Les UEs techniques, la clef de la réussite en PACES

Ces UEs, qui concernent des matières comme la chimie, la physique et les mathématiques, ont une grande importance si l’on souhaite obtenir le concours. Leur présence explique d’ailleurs pourquoi ce sont principalement des lycéens ayant un baccalauréat S qui réussissent la PACES.

Si leurs coefficients pris séparément sont en général inférieurs à ceux d’UEs telles que l’UE2 ou l’UE5, ils représentent près d’un tiers de la note finale.

En quoi sont-elles différentes des autres UEs ?

Les questions sont de difficulté équivalente aux exercices proposés au baccalauréat S.

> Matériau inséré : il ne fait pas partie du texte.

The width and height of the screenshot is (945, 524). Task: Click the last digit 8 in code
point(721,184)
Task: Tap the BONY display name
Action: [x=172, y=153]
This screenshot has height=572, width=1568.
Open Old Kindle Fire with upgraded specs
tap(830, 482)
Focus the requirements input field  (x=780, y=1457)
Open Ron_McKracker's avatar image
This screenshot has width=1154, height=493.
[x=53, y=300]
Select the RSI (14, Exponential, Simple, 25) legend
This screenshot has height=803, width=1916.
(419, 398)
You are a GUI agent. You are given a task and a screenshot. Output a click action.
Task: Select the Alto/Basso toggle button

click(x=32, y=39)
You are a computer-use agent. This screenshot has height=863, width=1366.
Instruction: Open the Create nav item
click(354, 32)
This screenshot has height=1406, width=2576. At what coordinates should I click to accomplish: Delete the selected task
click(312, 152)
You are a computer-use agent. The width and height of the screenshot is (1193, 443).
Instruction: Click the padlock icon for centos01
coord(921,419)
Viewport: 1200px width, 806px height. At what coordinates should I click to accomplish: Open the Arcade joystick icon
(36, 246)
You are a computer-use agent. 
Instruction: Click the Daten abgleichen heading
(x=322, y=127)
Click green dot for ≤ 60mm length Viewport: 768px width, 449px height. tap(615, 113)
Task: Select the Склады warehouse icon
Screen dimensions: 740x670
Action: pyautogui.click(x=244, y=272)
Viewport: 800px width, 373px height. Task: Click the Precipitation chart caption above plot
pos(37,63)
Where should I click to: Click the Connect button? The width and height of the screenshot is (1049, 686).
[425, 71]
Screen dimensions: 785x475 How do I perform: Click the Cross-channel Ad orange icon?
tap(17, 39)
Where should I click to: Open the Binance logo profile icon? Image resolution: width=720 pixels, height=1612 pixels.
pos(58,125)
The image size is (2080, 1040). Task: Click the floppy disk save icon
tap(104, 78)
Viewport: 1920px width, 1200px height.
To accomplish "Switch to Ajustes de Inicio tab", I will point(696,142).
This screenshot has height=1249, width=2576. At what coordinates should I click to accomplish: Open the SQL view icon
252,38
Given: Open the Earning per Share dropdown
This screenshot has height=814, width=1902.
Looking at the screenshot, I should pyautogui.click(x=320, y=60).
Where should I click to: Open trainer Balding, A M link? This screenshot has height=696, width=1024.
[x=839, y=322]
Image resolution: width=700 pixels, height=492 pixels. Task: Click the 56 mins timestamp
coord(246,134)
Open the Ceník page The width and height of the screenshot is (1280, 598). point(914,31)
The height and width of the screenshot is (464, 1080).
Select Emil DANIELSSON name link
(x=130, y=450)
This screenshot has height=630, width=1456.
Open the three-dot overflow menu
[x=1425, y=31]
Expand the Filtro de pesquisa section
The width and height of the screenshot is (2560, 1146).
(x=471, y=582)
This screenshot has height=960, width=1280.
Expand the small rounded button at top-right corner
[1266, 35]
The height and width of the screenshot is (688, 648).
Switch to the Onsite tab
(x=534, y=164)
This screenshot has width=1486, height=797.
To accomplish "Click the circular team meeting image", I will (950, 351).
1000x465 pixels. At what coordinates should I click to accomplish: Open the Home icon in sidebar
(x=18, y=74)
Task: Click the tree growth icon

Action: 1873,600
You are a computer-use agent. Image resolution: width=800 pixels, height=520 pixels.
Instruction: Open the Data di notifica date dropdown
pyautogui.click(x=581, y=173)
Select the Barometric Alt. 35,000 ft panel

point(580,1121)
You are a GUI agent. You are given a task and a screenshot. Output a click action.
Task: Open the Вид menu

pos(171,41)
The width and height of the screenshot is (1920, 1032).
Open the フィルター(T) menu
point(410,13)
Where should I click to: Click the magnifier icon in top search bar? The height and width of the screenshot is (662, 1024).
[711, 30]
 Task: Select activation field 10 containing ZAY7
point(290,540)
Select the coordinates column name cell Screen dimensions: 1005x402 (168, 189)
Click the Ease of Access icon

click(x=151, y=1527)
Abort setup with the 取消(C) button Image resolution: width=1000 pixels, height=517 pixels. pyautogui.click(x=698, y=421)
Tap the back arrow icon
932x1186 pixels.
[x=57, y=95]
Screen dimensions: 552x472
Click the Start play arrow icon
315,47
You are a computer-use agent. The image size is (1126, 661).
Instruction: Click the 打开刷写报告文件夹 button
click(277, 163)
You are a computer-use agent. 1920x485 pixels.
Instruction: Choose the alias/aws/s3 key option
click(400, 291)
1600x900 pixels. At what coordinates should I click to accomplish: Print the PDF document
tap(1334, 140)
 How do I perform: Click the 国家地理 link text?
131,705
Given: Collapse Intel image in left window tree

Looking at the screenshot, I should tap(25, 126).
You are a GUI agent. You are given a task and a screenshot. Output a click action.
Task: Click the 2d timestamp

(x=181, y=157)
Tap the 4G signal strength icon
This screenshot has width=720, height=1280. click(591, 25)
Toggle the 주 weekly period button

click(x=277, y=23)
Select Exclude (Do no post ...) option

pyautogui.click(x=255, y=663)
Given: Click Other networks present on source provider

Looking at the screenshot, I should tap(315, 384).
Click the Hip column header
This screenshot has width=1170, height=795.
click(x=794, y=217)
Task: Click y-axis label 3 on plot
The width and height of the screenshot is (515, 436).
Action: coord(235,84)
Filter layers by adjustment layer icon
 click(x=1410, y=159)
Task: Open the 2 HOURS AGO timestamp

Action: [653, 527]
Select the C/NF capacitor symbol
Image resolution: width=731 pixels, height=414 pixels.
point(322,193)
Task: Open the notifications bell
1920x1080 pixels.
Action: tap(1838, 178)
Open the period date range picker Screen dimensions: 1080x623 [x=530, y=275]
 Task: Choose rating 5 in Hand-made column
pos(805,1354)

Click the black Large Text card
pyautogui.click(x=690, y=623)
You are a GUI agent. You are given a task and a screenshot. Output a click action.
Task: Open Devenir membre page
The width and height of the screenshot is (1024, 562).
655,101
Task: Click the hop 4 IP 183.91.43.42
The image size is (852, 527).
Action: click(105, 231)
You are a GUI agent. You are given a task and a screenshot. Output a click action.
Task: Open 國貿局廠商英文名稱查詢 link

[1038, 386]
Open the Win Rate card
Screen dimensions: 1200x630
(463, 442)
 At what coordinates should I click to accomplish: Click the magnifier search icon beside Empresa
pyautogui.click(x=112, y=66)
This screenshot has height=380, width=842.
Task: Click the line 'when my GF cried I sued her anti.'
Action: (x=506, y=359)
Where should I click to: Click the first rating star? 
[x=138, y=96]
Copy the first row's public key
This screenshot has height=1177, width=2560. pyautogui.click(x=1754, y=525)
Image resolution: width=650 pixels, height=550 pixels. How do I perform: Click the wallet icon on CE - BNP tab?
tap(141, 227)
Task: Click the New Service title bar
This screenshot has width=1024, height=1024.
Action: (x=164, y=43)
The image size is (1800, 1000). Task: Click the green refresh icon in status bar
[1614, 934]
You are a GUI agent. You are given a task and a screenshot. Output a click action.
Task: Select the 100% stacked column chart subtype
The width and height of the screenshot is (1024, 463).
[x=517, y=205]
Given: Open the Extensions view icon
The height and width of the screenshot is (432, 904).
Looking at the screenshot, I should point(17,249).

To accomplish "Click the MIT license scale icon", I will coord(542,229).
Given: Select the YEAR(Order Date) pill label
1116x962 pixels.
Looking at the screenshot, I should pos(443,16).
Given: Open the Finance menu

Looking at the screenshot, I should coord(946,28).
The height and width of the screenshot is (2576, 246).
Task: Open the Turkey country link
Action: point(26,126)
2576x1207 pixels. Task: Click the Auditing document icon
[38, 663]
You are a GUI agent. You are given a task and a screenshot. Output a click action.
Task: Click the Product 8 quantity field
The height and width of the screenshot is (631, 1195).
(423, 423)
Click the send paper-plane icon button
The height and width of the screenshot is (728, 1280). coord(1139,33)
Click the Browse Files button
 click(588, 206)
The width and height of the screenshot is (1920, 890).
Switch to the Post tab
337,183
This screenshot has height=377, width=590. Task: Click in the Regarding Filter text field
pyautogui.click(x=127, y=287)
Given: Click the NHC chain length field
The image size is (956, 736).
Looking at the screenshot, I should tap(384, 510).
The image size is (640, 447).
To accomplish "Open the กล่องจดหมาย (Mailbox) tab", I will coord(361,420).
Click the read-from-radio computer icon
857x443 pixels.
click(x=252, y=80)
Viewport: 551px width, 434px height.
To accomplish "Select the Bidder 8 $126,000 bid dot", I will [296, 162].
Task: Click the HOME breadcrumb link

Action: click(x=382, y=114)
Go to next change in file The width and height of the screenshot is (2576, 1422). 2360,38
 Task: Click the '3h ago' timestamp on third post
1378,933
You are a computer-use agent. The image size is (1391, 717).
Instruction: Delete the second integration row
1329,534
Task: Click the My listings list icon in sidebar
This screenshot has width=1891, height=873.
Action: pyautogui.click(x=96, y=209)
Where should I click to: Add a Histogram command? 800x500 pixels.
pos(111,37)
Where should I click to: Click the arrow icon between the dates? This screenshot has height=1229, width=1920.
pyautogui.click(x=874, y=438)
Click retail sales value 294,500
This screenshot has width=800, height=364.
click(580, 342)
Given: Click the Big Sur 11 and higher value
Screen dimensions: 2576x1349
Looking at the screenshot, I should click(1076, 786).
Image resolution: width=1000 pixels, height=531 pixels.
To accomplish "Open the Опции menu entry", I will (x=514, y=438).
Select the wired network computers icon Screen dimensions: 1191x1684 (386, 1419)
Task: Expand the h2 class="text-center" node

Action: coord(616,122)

Elles nécessitent une capacité de réflexion et d’abstraction très nettement supérieure aux autres UEs. Apprendre ces matières par cœur, sans en maîtriser les fondements, ne permet pas d’obtenir un bon résultat au concours.

Elles posent souvent un problème aux étudiants, car les cours magistraux sont relativement succincts, se limitant généralement à une énumération de concepts scientifiques et de formules. Des travaux dirigés sont donc nécessaires pour les approfondir.

Il ne faut pas se contenter du cours de la PACES

Pour réussir ces épreuves techniques, un étudiant ne doit pas se limiter au cours de l’université, ni même aux supports proposés par la prépa. Ils sont en général trop synthétiques et ne permettent pas de comprendre la logique des notions exposées.

Pour cette raison, j’ai conseillé à ma fille de lire des cours de licence scientifique, qui traitent de ces mêmes matières, mais d’une façon plus détaillée.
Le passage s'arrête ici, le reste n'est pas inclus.